ドック内に入ったマリンは倉庫の中身に目を奪われた。
そこには整然と並べられた機械。
「組み立て途中のメカ・・・」
「戦時中に放棄されたモビルスーツとか、そんなんです。ここは『忘れられた島』なんで」
「忘れられた島?」
「戦争からも復興からも取り残されて、ここはもぬけの殻になったんですよ。基地だけが残されて」
「それじゃあ、この島のスタッフは?」
「戦争が終わって、仕事がない人たちが集まったんですよ。あとはココにあるものを使えるようにして・・・」
「なるほど。それが巡視船の正体か」
「ここを通る船の面倒を見て、船主から報酬をもらうのが仕事なんです。
この辺は政府もあまり機能してないから・・・コレなんですけど」
メイリンが取り出したのは何かの小さな部品。
「無線装置の基盤か」
「これを、こっちから、取り外したかったんですけど・・・」
身振り手振りで、予備の部品が付いている機材を指差していく。
「取り付けピンが硬くって・・・!!」
手袋越しに右手同士が触れたのを感じてメイリンの手が止まる。
「どいてみろ、こいつは・・・・よしッ」
右手に残る感触を左手で確かめているメイリンに、取り外された部品が手渡される。
「こんなのもよくいじってたんですか?」
「ブルー・フィクサーに入る前は研究生だったよ。

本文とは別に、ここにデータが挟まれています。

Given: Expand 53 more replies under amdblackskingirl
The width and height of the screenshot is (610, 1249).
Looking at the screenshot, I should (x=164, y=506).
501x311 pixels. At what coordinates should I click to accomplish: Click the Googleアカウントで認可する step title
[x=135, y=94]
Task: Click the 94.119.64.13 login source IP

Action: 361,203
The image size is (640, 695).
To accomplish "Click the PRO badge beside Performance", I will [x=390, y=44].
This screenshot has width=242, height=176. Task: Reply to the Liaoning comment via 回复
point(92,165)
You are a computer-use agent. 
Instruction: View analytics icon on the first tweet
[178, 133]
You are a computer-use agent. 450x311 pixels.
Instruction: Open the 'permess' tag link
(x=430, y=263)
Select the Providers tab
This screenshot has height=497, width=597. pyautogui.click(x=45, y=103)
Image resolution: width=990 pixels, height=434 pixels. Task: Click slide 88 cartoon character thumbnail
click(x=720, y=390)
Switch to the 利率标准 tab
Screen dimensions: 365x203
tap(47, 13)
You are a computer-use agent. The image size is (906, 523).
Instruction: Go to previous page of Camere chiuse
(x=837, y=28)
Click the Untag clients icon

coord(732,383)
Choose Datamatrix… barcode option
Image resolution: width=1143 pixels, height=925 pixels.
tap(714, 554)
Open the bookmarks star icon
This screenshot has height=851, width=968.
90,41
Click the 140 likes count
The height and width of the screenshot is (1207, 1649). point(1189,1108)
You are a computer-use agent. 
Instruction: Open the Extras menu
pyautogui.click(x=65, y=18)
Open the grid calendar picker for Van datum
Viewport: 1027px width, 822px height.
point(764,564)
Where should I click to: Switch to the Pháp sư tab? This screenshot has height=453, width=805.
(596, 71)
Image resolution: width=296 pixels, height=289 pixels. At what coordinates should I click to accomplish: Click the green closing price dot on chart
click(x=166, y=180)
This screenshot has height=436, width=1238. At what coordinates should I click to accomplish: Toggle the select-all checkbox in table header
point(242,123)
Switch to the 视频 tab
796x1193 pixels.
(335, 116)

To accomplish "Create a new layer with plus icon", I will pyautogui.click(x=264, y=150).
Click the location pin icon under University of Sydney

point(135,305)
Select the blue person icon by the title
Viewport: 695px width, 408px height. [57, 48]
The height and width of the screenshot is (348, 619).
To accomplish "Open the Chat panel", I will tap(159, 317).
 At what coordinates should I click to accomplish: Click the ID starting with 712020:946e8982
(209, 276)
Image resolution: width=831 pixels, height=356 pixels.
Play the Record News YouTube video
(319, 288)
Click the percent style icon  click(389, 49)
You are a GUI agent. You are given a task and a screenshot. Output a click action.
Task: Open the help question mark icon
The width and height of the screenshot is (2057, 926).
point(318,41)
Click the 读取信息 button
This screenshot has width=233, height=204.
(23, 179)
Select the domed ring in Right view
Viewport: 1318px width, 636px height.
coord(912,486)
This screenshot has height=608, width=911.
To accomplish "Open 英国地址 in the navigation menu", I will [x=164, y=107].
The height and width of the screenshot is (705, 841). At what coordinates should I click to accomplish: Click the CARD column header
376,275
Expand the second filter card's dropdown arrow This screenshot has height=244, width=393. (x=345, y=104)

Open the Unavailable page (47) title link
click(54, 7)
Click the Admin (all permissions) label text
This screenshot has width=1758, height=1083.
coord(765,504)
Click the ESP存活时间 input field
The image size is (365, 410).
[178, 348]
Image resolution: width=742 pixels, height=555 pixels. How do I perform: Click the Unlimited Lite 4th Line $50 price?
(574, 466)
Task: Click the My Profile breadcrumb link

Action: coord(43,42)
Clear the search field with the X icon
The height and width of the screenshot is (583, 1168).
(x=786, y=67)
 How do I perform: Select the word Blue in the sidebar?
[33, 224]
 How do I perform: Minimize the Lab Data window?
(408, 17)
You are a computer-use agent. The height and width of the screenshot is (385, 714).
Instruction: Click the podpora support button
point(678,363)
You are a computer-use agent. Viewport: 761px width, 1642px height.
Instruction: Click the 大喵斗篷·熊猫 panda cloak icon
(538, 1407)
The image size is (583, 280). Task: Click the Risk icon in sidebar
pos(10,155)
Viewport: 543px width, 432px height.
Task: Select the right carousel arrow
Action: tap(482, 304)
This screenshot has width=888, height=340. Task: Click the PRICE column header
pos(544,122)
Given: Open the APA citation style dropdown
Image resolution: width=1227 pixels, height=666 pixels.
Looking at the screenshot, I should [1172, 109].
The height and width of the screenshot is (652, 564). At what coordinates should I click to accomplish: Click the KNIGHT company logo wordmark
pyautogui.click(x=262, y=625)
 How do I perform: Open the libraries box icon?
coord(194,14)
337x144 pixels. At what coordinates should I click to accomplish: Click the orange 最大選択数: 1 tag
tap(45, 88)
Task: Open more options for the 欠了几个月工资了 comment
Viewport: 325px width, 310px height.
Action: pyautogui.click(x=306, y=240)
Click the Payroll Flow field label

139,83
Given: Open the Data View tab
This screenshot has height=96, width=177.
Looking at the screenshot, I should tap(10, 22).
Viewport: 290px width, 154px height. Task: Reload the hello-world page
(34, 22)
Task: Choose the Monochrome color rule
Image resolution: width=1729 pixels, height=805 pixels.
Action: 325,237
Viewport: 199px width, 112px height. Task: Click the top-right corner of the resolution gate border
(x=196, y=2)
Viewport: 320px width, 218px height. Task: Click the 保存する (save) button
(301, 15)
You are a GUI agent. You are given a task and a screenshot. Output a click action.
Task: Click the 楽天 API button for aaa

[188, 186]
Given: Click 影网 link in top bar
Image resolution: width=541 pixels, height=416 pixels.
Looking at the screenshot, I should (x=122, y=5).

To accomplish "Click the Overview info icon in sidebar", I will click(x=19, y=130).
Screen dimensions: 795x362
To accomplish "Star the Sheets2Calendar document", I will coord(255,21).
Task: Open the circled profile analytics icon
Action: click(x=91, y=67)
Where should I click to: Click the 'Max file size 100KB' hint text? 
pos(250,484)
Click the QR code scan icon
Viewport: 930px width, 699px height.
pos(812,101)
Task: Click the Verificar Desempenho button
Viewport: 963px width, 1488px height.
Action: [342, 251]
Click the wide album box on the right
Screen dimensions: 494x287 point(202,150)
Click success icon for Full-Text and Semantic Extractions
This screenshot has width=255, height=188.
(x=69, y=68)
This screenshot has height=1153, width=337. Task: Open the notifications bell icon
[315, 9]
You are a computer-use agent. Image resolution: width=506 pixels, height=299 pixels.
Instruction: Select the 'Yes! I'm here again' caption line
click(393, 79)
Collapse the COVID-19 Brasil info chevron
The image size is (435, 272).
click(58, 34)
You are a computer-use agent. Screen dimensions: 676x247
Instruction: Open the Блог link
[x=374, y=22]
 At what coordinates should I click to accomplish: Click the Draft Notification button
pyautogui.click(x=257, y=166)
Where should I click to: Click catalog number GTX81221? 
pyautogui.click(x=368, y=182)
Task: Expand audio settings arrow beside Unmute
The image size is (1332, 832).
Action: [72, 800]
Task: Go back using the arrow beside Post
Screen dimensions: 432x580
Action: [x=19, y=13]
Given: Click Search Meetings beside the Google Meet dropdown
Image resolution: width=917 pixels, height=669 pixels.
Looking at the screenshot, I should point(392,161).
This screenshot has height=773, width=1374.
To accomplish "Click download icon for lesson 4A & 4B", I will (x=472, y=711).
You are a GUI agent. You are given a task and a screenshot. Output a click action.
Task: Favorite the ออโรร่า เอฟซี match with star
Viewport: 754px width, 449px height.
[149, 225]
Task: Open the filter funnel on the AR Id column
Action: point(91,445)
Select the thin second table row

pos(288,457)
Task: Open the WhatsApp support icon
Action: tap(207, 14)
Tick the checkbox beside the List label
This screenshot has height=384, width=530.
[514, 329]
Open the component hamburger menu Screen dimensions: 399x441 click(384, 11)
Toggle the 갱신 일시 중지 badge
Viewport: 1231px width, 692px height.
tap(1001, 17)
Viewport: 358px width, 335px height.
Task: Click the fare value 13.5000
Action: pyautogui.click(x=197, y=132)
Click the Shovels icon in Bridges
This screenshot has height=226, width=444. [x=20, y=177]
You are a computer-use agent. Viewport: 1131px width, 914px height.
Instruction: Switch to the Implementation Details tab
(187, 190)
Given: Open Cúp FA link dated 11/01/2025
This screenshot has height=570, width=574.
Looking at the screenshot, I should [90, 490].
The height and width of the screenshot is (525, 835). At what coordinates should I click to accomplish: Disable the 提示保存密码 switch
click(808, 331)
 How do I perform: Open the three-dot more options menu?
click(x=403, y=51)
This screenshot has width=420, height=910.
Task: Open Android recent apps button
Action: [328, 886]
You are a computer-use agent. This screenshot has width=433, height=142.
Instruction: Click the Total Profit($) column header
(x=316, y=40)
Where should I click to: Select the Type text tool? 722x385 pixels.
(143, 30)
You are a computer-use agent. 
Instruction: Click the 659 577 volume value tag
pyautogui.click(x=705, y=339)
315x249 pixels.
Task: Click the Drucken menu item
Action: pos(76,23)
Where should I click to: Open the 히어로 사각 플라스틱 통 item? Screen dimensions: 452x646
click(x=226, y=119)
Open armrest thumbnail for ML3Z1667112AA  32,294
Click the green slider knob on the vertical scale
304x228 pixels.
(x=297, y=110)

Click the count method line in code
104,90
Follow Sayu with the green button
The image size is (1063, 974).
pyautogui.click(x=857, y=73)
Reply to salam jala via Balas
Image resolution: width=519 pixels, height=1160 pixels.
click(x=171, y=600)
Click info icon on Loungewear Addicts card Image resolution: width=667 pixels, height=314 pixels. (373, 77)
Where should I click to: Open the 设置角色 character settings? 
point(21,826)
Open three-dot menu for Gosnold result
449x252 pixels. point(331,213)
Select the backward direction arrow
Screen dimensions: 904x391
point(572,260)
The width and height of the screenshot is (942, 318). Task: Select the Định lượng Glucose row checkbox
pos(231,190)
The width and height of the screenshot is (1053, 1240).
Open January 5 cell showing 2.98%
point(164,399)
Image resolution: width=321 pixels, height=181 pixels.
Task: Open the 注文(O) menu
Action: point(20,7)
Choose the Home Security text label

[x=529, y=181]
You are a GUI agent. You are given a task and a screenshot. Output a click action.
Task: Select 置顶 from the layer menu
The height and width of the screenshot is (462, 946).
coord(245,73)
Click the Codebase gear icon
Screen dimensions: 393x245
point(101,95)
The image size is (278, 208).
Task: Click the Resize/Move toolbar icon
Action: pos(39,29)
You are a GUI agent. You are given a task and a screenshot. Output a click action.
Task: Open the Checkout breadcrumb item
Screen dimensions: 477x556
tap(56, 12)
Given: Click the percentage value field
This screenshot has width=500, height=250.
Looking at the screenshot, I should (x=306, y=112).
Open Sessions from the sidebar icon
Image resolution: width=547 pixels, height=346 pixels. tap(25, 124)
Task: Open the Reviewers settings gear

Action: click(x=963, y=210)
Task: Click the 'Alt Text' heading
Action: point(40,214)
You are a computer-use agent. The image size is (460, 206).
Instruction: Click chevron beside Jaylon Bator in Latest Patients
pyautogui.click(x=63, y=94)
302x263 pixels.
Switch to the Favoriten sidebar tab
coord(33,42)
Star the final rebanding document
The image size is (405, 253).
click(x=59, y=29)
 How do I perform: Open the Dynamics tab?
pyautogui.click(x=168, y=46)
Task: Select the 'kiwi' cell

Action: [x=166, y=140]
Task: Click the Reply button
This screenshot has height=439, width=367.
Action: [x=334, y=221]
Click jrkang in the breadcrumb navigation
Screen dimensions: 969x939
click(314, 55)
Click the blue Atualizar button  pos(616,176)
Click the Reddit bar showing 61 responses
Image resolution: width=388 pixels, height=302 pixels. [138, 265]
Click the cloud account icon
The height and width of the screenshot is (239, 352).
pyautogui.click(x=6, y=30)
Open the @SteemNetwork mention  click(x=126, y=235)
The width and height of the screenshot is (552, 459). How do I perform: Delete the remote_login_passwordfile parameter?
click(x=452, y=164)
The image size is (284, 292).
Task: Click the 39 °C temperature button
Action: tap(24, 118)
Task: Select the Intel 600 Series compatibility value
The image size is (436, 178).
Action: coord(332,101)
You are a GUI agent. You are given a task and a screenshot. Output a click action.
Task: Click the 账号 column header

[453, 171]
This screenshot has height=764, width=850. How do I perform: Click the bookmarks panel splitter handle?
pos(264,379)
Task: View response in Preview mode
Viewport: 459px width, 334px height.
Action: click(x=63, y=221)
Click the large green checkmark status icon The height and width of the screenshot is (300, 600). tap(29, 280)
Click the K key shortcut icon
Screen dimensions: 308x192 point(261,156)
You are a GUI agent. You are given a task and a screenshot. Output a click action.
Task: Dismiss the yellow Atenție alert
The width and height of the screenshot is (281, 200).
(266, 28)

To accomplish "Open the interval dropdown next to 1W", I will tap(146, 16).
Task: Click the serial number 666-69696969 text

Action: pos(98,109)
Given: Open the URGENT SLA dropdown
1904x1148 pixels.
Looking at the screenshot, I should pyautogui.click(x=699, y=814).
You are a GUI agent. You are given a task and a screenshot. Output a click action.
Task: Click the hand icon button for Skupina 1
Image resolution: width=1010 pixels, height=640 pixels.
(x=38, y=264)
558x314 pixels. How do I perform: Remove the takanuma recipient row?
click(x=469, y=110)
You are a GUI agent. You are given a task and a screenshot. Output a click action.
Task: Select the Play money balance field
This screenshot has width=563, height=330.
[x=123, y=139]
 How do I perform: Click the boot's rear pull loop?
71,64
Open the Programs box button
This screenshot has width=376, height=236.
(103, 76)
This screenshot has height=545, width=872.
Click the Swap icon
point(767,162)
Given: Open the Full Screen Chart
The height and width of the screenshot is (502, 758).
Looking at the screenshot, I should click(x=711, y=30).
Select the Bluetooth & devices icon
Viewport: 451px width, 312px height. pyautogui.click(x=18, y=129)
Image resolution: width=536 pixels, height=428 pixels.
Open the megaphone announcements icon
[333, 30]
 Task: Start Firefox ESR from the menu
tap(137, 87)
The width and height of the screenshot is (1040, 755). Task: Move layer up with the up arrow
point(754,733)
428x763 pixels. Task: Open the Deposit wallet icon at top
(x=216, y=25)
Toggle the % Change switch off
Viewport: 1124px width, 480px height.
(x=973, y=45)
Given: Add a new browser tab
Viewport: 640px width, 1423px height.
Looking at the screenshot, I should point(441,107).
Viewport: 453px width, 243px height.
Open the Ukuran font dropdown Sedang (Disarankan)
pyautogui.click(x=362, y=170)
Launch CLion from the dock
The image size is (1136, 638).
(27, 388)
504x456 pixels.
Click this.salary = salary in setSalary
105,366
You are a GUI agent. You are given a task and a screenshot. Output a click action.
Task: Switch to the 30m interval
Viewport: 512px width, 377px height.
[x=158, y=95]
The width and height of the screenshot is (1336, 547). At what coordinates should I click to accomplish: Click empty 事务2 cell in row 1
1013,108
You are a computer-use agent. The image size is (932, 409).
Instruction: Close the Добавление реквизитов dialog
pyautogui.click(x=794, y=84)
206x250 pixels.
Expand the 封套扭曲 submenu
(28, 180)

じゃ、俺はもう帰る」
そっけない態度に面食らったメイリンを残して、マリンは勝手に歩き去っていく。
「ま、待ってくださいよ!」
「俺とつるんでるとシンに何か言われるぞ、じゃあな」
すっかり遠くなってしまったマリンに呼びかける。
「今度聞かせてください!学生のときの話!」
立ち止まって振り返るマリンがメイリン同様の大きな声で聞き返す。